Me and all the kids from the neighborhood
We’d play out in the street all summer long.
Rule was we had to go home at night,
When the street lights came on.
We were oblivious to the rest of the world.
And we’d hold up the cars in the street.
Yeah, we’d always play boys against girls,
And both sides would cheat.

Strange men would stop their cars at the curb
Say: “Hey sweetheart come here.”,
And I’d go up to the window and they’d have their dick out in their hand
With a sick little sneer.
And I’d say
“Here we go again! Yeah, ok this time you win.”
And I would feel dirty, I’d feel ashamed,
But I wouldn’t let it stop my game.

We would play hide and go seek.
Territory would be the whole block.
Sometimes the older boys when they’d find you,
They wouldn’t want to tag you, they’d just want to talk.
They’d say “What would you do for a quarter?
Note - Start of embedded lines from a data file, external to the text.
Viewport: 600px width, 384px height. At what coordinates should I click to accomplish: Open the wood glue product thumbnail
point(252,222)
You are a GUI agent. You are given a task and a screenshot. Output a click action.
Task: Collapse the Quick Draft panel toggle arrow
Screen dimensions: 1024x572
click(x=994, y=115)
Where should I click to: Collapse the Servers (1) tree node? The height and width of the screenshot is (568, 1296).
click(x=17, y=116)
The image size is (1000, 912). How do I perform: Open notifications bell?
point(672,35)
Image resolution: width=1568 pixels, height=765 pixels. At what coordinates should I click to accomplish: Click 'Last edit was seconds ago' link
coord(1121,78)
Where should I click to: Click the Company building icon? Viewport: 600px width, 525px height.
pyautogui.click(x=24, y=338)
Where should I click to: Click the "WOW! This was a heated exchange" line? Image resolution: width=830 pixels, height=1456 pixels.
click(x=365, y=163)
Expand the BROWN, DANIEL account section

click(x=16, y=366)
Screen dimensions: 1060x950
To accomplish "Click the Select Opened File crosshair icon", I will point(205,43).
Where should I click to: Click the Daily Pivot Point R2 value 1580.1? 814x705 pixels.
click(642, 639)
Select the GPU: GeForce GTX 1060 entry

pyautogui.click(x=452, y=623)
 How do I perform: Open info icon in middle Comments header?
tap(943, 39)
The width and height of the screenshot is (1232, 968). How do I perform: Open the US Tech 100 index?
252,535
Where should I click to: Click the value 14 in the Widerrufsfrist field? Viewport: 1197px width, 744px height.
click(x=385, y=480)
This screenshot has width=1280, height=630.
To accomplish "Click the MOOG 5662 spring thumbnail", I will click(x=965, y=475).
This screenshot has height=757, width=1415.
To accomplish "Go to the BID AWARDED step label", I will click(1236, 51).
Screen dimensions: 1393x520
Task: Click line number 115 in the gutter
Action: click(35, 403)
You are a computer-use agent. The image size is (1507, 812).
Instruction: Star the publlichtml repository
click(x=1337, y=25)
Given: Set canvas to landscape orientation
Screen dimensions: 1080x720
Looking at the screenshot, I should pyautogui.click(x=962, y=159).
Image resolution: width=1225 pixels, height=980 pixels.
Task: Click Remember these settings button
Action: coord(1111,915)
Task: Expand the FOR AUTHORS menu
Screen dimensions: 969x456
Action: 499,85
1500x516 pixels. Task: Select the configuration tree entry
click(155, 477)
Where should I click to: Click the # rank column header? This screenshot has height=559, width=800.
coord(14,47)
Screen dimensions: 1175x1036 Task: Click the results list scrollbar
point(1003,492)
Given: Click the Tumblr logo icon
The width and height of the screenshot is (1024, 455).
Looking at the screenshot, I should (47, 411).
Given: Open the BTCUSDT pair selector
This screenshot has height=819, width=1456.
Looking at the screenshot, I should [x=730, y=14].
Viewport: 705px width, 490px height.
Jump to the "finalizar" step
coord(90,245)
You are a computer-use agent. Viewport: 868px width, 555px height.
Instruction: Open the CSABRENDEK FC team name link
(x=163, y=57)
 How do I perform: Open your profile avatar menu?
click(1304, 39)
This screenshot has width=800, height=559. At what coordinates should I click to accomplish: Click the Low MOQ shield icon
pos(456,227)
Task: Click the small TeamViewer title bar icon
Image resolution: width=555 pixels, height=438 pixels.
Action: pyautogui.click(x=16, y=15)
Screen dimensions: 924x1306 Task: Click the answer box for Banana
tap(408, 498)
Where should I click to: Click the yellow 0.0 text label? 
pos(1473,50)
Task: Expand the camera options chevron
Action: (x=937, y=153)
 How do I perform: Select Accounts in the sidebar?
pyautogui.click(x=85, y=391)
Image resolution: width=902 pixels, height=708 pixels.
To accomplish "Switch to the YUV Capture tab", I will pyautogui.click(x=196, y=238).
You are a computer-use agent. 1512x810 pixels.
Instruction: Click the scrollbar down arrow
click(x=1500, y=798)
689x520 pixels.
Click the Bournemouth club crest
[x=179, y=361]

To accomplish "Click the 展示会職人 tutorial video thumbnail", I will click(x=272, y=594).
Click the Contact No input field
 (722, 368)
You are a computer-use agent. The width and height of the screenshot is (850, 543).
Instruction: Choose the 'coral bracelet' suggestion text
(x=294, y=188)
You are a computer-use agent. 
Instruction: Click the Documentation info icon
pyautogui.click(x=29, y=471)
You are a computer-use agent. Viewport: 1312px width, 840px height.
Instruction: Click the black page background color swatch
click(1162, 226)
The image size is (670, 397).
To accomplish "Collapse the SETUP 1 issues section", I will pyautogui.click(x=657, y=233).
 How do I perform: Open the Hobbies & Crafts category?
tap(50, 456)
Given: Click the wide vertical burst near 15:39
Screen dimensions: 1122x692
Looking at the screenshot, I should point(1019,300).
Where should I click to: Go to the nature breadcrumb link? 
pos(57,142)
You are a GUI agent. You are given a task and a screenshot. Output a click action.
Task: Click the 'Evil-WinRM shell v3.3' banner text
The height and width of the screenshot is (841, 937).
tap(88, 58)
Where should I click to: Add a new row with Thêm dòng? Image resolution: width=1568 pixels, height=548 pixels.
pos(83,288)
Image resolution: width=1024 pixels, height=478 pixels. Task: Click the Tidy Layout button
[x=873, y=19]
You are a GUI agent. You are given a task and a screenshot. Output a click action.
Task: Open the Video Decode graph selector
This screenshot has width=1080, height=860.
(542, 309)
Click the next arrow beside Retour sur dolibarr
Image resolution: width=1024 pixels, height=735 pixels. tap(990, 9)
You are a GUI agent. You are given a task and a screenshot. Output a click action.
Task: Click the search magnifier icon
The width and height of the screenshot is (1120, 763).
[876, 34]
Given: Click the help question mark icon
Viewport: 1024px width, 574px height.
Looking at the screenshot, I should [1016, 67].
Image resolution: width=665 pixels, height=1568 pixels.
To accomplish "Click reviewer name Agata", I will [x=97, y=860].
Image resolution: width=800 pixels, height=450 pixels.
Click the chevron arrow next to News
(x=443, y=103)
Come on, we don’t have that much time.”
And I’d think a minute and I’d say:
“Ok…give me the quarter first. Fine.”
This time you win.
Here we go again!
And I would feel dirty and I would feel ashamed,
But I wouldn’t let it stop my game.

I remember my first trip alone on the greyhound bus,
And the man who put his hands on me to see where his knife fell
And I remember when I left how excited I was
And I remember when I arrived I didn’t feel so well.
I remember the teacher at school got me so sick and scared
I went into the bathroom and threw up in my hair
And I could go on, but you know, it just gets worse
So I think I’ll stop there…

Girl, next time he wants to know
What your problems is…
Girl, next time he wants to know
Where the anger comes from…
Just tell him this time the problem’s his.
Tell him the anger just comes.
It just comes.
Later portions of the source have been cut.